Solving the Lagrangian dual problem using kernel functions \(k({{\varvec{x}}}_i,{{\varvec{x}}}_j) = {\phi (x_i)}^T \phi (x_j)\) produces a reliable convergence which is faster than methods for primal formulations (1) and (2). In our framework, we use the sequential minimal optimization solver implemented in LibSVM library (Chang and Lin 2011). The role of kernel functions is to measure the similarity for pairs of points \(x_i\) and \(x_j\). We present computational results with the Gaussian kernel (RBF), \(\exp (-\gamma ||x_i-x_j||^2)\), which is known to be generally reliable when no additional assumptions about the data are known. Experiments with other kernels exhibit improvements that are similar to those with RBF if compared with regular (W)SVM solver with the same kernels.

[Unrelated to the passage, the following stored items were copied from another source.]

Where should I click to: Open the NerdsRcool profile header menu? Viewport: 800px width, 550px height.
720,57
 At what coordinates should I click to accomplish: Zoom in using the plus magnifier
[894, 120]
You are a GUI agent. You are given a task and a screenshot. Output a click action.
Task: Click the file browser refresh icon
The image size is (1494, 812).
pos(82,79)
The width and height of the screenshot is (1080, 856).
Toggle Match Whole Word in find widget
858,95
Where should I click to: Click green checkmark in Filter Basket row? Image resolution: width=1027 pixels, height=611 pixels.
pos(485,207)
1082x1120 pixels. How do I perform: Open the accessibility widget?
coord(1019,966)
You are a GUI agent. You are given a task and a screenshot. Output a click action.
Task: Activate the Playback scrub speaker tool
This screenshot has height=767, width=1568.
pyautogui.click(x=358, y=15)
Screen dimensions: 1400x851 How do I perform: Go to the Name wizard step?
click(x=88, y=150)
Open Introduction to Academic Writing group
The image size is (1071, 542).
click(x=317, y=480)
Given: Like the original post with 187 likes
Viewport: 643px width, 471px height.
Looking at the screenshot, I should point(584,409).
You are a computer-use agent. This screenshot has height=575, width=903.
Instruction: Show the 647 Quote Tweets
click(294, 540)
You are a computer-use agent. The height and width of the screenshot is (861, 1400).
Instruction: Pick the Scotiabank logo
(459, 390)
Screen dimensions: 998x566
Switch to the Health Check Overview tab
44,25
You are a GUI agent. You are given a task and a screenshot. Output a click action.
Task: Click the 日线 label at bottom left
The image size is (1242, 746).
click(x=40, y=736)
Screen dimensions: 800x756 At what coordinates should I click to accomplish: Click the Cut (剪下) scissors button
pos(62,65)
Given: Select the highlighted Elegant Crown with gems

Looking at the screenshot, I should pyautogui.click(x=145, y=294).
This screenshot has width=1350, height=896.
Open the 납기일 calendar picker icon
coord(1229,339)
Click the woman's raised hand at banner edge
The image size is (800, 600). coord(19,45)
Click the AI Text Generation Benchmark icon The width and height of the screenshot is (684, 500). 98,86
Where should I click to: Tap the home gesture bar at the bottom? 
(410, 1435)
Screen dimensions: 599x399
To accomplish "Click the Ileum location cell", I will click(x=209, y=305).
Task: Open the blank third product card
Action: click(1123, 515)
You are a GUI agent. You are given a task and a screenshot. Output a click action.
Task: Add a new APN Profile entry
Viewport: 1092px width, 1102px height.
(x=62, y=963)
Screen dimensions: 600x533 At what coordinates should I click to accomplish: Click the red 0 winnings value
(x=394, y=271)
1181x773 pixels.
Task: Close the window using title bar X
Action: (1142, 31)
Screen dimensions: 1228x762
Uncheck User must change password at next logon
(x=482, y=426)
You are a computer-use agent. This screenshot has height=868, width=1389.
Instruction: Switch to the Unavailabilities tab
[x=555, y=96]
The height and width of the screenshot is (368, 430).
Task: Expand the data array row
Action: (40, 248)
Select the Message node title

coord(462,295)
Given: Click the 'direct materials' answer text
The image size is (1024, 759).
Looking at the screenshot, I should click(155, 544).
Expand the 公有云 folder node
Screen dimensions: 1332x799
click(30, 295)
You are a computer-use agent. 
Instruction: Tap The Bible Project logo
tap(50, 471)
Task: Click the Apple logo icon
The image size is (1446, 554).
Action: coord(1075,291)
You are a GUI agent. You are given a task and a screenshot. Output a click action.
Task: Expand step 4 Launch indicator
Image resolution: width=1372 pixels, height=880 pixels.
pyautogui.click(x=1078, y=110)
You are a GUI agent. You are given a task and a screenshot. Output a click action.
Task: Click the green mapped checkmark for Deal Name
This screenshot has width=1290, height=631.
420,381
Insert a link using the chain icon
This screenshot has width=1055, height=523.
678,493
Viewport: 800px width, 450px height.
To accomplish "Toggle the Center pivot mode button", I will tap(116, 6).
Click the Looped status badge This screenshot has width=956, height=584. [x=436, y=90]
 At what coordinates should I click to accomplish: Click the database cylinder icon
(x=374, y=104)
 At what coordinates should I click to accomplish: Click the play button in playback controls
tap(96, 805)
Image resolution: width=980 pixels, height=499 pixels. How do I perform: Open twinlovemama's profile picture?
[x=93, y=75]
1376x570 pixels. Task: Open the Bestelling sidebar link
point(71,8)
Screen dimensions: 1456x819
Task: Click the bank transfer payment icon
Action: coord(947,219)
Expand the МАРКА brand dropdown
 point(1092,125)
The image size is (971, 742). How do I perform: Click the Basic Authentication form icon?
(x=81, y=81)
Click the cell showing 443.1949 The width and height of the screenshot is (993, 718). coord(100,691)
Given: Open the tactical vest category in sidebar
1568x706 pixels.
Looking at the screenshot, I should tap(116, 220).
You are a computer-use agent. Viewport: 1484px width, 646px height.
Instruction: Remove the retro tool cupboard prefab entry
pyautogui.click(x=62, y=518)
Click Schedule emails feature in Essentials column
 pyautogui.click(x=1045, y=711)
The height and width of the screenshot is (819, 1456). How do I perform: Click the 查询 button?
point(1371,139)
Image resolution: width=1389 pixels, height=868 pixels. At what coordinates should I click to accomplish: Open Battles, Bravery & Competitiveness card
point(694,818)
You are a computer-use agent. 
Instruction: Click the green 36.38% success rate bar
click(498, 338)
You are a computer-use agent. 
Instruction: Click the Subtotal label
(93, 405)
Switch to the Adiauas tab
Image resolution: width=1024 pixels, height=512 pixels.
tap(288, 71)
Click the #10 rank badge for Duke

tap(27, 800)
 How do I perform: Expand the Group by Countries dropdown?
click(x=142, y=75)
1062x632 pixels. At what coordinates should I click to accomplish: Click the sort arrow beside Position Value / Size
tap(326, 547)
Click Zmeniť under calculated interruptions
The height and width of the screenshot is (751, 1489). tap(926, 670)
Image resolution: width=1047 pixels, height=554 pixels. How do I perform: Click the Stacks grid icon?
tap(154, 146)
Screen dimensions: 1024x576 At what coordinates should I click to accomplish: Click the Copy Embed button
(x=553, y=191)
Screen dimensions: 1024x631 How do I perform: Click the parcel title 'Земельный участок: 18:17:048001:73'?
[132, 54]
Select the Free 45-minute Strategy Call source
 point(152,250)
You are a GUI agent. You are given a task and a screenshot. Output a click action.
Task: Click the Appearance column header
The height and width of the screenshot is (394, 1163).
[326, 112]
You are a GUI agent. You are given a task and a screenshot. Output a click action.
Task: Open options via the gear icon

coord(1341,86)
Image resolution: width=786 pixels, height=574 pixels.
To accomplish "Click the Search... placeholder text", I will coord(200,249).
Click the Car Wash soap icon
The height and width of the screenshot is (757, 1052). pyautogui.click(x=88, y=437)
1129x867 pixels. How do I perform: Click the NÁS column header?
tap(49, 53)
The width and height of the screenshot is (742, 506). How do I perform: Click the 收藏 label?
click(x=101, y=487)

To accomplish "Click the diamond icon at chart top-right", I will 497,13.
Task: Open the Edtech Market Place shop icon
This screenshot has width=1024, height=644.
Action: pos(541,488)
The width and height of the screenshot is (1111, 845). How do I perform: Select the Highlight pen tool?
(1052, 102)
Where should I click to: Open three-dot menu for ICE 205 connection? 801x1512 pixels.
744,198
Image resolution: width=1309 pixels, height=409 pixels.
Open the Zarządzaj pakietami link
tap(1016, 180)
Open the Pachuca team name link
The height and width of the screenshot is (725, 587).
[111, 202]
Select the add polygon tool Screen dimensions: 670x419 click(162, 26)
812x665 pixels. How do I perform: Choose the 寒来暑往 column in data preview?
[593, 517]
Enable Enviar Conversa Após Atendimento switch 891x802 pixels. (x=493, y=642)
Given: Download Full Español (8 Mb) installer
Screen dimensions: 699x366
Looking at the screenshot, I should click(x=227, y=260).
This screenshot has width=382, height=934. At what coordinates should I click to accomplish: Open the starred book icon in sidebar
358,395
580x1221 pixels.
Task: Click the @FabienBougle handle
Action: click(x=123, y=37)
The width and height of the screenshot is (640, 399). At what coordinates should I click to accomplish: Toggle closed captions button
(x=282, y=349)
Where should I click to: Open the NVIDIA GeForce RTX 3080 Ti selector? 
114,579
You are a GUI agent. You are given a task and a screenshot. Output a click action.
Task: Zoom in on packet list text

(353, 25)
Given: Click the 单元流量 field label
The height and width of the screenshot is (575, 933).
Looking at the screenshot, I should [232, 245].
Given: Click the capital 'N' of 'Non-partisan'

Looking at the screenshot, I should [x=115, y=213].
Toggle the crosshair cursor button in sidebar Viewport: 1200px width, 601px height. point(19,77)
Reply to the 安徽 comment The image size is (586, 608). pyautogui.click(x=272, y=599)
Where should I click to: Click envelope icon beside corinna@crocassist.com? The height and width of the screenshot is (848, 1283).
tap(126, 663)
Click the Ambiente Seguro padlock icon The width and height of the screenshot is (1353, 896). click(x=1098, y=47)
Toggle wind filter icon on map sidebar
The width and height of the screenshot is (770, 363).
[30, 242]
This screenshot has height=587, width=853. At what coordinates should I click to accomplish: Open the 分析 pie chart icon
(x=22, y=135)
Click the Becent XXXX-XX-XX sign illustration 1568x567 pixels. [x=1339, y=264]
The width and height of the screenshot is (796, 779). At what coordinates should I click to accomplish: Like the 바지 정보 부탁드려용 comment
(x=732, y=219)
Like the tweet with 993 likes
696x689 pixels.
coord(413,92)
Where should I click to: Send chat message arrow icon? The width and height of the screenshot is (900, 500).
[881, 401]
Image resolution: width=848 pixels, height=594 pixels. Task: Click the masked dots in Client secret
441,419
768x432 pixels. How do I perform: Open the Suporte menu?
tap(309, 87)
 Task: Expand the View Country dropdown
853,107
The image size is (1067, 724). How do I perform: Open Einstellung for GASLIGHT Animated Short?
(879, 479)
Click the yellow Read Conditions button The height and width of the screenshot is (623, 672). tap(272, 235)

Technically, using another kernel requires only switching to it in the refinement at the uncoarsening stage (see Algorithm 3) including parameter inheritance, if required. We note that some of our experimental datasets are not solved well with non-RBF kernels used in regular (W)SVM solver, so here we demonstrate the results only for RBF.

In order to achieve an acceptable quality of the classifier, many difficult data sets require reinforcement of (W)SVM with tuning methods for such model parameters as C, \(C^+\), \(C^-\), and kernel function parameters (e.g., the bandwidth parameter \(\gamma \) for RBF kernel function). This is one of the major sources of running time complexity of (W)SVM models which we are aiming to improve.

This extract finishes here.